» How to complete this task
All that should appear is the line containing "Select number 81 with 10 lần" and the lines after it in the records below, each reproduced exactly.

» Extracted material
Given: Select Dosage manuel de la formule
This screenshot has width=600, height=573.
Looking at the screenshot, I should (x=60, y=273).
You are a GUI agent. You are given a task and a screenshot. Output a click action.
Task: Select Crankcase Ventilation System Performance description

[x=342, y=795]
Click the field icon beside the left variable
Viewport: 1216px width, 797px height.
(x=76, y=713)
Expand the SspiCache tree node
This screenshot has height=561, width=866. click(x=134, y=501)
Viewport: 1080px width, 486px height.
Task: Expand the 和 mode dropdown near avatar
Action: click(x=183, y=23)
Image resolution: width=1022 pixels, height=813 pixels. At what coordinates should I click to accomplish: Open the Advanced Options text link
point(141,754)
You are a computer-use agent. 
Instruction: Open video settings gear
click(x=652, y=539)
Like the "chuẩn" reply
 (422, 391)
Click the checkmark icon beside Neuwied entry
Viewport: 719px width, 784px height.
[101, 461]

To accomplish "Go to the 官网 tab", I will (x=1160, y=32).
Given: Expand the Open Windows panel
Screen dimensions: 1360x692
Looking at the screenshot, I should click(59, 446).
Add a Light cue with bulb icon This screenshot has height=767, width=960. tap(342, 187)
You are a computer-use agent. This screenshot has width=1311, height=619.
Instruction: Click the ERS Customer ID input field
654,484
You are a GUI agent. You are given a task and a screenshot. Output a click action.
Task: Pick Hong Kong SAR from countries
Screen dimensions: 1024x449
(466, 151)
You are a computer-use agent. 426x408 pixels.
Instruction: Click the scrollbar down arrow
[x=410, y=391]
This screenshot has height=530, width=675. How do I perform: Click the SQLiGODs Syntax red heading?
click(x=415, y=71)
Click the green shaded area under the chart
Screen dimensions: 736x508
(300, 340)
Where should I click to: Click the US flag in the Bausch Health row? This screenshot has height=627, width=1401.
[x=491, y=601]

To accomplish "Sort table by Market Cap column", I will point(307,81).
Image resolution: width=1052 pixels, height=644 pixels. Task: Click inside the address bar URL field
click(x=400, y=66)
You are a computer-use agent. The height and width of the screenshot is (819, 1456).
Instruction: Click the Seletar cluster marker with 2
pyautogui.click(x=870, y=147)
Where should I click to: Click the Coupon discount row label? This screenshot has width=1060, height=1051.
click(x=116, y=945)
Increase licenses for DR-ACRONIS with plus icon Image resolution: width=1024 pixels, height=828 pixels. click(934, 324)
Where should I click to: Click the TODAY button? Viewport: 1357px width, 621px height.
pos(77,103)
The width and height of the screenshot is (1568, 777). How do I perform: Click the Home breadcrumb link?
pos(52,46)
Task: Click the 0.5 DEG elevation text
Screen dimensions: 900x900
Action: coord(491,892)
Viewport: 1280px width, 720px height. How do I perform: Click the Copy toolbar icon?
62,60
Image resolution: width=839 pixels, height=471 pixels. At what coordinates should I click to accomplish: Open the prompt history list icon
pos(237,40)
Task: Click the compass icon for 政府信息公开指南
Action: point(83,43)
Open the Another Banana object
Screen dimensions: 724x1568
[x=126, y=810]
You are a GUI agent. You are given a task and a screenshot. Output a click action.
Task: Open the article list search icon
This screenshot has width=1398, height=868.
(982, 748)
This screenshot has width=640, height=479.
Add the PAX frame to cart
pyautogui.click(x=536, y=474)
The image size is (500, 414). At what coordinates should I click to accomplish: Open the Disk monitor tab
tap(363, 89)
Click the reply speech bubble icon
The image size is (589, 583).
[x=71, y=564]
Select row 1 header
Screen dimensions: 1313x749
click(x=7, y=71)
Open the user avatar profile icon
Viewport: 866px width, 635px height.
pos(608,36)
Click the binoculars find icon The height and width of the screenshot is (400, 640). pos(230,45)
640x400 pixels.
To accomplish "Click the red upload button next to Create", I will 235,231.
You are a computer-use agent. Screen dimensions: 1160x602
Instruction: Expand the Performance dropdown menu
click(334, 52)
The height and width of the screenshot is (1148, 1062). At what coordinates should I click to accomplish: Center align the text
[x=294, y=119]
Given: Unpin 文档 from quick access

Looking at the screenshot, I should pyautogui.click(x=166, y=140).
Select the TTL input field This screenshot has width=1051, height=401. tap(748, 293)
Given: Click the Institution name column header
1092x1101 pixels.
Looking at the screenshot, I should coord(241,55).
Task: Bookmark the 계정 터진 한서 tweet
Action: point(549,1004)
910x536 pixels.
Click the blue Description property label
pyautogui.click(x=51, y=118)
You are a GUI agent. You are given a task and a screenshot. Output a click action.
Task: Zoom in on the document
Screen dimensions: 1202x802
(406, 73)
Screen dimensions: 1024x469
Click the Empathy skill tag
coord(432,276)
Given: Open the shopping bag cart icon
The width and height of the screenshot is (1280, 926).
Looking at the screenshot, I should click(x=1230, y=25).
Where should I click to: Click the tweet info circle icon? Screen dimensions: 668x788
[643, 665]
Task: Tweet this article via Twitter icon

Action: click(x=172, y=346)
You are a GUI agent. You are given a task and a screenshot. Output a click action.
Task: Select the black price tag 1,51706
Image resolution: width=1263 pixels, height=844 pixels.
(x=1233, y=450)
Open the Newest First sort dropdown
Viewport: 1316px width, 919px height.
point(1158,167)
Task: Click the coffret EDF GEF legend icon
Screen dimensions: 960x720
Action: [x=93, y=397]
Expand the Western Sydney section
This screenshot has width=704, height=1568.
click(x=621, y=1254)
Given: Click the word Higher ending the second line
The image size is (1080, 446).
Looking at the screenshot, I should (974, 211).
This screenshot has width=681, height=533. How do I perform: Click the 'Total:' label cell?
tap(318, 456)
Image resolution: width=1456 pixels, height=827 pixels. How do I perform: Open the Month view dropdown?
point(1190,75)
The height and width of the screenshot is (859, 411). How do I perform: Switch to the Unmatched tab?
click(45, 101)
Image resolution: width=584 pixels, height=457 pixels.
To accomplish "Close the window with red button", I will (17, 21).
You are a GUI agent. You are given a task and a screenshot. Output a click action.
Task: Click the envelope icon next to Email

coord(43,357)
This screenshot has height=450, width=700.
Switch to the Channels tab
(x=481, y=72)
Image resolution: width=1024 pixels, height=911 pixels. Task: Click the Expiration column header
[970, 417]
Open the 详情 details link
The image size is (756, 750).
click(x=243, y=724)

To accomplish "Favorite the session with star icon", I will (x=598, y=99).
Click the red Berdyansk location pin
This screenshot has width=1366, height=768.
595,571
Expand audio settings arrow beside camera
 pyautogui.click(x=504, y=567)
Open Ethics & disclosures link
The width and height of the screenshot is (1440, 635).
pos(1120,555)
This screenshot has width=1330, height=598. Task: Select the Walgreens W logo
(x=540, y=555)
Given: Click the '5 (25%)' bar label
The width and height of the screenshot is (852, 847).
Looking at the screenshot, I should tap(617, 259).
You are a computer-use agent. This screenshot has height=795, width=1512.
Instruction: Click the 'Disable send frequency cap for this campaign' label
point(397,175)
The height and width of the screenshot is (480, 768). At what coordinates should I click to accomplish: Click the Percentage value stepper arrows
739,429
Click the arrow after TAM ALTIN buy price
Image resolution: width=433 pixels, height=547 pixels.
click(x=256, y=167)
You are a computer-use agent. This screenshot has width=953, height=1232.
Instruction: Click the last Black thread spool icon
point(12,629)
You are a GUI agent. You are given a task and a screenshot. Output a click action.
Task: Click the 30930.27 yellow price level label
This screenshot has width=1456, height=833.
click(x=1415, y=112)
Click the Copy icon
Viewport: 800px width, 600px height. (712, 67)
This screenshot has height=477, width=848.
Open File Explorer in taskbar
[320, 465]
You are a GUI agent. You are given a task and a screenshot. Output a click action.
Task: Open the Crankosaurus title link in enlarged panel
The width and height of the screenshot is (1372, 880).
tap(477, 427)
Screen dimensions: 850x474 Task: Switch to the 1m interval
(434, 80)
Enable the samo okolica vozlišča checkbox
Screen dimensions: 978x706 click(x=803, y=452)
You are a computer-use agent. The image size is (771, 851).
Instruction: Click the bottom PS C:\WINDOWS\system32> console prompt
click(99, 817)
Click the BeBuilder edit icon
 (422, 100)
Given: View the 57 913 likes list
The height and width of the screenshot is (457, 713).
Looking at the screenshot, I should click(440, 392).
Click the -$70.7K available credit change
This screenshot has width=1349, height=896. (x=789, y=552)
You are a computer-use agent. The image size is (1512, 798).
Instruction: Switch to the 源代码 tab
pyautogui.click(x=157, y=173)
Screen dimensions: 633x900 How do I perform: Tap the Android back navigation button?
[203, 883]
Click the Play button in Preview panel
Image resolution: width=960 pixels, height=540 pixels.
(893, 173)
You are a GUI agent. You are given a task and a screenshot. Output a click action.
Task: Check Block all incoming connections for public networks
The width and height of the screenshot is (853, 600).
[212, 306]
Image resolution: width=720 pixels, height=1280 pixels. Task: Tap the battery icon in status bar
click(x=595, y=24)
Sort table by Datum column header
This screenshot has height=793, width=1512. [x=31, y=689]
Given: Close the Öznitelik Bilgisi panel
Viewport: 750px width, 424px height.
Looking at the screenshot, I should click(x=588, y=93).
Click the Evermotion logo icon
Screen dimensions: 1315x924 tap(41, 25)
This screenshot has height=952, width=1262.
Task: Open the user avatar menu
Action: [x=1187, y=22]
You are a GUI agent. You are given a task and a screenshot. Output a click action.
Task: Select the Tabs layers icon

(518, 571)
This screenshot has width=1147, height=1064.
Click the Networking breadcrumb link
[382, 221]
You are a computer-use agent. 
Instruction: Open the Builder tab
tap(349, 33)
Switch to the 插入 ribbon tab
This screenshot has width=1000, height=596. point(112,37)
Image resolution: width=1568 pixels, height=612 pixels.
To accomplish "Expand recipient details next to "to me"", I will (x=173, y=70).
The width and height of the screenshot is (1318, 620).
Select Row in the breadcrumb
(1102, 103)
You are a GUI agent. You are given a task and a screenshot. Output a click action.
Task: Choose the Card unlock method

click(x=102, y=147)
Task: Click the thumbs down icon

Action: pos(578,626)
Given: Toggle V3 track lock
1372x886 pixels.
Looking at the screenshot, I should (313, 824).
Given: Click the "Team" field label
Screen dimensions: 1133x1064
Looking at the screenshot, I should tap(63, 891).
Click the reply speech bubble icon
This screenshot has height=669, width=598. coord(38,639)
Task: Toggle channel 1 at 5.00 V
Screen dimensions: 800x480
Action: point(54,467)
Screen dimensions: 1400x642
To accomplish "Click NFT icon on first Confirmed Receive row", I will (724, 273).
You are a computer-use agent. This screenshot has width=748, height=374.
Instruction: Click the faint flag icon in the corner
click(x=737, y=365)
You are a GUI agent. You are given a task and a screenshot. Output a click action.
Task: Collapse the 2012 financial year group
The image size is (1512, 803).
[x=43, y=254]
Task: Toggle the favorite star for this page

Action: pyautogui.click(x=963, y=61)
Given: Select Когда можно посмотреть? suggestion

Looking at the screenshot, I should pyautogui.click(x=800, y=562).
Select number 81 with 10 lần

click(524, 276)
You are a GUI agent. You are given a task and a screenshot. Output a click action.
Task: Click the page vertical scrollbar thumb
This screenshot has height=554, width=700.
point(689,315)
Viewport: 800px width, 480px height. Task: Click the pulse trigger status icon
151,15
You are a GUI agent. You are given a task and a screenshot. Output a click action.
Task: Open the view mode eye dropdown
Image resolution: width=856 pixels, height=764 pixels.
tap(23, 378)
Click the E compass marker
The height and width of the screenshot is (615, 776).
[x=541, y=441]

» Result for this task
Select number 81 with 10 lần

click(524, 276)
You are a GUI agent. You are given a task and a screenshot. Output a click action.
Task: Click the page vertical scrollbar thumb
This screenshot has height=554, width=700.
point(689,315)
Viewport: 800px width, 480px height. Task: Click the pulse trigger status icon
151,15
You are a GUI agent. You are given a task and a screenshot. Output a click action.
Task: Open the view mode eye dropdown
Image resolution: width=856 pixels, height=764 pixels.
tap(23, 378)
Click the E compass marker
The height and width of the screenshot is (615, 776).
[x=541, y=441]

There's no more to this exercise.